It didn't take long; a few minutes passed and suddenly everyone was moving. The tide of humanity streamed down a long, narrow chute formed by lines of buses parked nose to tail. Someone was hollering encouraging words over the PA system, a cannon was fired, and then Frank Sinatra came on the PA, singing "New York, New York."

The starting area. I was in the crowd in the foreground which ran on the upper right of the bridge.

Mere minutes before the start.

And we're off! "If I can make it there, I'll make's up to you, NEW YORK, NEW YORK!"

Isn't this a thrilling sight? The Verazzano Narrows Bridge in all its glory.

I felt so relaxed when I started running it was almost ridiculous. I wasn't nervous at all, just excited. I felt my left hamstring twinge around mile 1 and I immediately thought, "Not today, you son of a bitch," altered my stride slightly, and it never bothered me again. The trek across the bridge felt like a party. People were yelling back and forth across the divide in the middle of the bridge, waving to the helicopter hovering over the water (hence the great aerial pictures which I clearly did not take myself), and the overall mood of the crowd was one of sheer joy and exuberance. A big goofy smile spread across my face and it stayed there until mile 24.

At mile 2 I came off the bridge into Brooklyn, where I would be until mile 13. I was running smoothly and easily, totally unconcerned about how fast I was going, or, in this case, how slowly. I was drinking in every sound and sight which came my way.

Heading north on Fourth Ave. in Brooklyn.

Aerial view of Fourth Ave., looking south to the Verazzano Bridge.

Early in the race, somewhere in Brooklyn, and ridiculously happy.

Front and center (I used this one for my new blog banner).

Find me! (click to enlarge)

I stopped to use a port-a-potty around mile 5 and even though it took five minutes, I didn't care. I took the opportunity to quickly text Sara to find out where I would see her later in the race. Not long after my port-a-potty stop, I snapped this picture, which is one of my favorites from the entire day:

Yes, this is a bunch of dudes peeing on a fence. Not just any fence, a cemetery fence. Have some respect, for pete's sake!

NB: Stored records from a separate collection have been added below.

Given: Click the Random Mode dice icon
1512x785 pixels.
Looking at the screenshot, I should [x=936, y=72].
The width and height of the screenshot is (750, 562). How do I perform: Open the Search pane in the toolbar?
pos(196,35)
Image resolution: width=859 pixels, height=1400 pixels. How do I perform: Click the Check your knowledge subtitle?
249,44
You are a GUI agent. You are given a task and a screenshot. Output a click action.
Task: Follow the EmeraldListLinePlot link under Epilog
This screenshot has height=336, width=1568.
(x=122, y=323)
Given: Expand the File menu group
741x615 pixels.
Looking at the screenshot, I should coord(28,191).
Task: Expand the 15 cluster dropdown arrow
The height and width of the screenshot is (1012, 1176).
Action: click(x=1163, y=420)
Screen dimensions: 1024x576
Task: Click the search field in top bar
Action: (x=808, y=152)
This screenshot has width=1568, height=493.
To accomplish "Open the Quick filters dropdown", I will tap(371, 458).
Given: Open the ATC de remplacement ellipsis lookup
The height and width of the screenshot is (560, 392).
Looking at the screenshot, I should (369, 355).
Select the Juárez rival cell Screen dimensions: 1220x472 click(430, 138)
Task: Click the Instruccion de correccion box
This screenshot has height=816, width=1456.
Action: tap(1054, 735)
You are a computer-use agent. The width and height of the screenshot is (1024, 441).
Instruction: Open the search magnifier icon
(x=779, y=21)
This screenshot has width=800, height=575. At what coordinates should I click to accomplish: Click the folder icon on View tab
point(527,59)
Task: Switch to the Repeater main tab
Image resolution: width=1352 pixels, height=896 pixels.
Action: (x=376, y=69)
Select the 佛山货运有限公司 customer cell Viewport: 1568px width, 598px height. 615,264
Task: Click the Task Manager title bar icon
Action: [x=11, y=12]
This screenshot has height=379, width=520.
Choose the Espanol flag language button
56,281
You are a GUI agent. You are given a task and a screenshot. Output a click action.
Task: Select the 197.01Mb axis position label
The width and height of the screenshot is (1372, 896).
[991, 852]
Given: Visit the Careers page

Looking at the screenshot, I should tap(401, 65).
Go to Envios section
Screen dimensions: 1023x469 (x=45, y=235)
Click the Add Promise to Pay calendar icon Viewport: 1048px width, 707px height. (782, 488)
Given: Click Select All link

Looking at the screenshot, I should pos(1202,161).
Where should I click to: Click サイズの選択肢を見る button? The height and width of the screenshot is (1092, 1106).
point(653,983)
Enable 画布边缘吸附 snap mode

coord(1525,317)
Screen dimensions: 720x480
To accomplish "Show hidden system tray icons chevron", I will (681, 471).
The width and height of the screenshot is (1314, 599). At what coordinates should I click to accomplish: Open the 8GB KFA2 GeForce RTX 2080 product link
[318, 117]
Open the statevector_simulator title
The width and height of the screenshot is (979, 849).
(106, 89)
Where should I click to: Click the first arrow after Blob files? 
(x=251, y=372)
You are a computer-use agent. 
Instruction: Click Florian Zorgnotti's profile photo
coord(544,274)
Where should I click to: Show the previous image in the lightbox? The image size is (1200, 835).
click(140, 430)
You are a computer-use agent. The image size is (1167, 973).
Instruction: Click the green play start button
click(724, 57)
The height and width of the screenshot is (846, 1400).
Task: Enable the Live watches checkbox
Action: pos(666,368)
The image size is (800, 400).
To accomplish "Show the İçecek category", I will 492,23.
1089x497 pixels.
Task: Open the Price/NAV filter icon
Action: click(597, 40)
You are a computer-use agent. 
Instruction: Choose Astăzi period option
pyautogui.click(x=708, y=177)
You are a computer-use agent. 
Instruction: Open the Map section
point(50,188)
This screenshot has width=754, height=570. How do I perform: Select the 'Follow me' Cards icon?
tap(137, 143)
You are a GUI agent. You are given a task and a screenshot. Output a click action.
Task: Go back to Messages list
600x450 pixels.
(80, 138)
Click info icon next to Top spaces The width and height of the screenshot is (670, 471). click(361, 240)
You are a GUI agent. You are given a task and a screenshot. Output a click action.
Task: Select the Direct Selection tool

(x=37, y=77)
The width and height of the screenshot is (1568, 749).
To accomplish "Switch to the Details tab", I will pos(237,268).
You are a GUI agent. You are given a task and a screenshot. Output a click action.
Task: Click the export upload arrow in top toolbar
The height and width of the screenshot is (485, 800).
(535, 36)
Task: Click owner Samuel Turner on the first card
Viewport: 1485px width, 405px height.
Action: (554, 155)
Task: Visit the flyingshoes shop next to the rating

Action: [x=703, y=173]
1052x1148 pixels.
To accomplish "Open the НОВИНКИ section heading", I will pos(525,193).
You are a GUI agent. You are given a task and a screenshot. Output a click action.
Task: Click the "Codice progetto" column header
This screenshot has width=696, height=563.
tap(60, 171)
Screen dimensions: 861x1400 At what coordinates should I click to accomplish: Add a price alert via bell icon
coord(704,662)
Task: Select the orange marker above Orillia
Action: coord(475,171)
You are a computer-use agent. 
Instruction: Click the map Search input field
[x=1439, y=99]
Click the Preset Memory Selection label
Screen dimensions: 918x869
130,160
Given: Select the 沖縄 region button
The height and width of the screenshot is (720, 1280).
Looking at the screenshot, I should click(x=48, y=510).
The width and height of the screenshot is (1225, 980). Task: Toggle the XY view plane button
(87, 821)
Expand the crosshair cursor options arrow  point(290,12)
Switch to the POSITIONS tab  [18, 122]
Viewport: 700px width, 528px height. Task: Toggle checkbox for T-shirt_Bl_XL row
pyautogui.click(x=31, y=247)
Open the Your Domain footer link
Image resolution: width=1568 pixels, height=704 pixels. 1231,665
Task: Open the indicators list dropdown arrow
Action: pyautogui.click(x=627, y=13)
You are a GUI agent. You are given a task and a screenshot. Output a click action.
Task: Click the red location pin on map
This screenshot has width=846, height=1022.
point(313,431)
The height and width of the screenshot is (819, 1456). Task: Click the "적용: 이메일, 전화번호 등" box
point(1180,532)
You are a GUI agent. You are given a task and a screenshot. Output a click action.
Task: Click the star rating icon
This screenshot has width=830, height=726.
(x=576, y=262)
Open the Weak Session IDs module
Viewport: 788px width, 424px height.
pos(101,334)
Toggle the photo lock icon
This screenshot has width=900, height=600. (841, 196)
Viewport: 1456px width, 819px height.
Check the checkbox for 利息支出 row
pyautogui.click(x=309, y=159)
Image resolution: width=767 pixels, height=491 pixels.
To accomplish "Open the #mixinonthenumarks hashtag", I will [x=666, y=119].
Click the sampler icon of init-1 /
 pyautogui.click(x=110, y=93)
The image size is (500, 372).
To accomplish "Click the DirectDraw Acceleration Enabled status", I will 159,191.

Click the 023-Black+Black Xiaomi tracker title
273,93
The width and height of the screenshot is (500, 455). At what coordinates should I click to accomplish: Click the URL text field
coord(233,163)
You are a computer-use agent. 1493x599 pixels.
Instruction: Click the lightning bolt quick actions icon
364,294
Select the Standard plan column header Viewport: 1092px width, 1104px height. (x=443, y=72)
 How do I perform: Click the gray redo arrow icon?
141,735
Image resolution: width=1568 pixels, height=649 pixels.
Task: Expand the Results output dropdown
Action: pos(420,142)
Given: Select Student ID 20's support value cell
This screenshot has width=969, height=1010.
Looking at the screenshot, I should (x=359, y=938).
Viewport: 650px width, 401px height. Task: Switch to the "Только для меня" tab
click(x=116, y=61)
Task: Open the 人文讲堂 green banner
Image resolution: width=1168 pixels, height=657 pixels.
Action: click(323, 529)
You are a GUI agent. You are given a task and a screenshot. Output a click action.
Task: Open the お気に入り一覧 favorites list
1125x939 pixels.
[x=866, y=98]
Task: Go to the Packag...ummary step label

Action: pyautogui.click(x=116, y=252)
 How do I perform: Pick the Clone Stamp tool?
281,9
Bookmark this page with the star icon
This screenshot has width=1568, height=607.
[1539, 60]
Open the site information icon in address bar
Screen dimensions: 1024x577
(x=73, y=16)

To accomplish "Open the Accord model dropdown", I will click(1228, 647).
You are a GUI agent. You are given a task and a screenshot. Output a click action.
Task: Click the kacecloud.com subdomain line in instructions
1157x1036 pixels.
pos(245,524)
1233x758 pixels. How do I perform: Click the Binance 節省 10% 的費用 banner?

The miles slipped away effortlessly. I was so entranced by everything I was seeing, the distance I was running barely registered. I hit the halfway point in 2:02 on the Pulaski Bridge as I crossed into Queens. Queens was a blur; a couple of miles and I was on the Queensboro Bridge heading into Manhattan.

On the Queensboro Bridge.

This is my GMR teammate TK's home turf. She runs this bridge all the time. I was honored to follow in her footsteps. Eric told me that coming off the bridge onto 1st Ave, you are confronted by a wall of sound. Any spectator noise and density you have experienced thus far would be blown away by the sonic force of the mobs lining 1st Ave in Manhattan.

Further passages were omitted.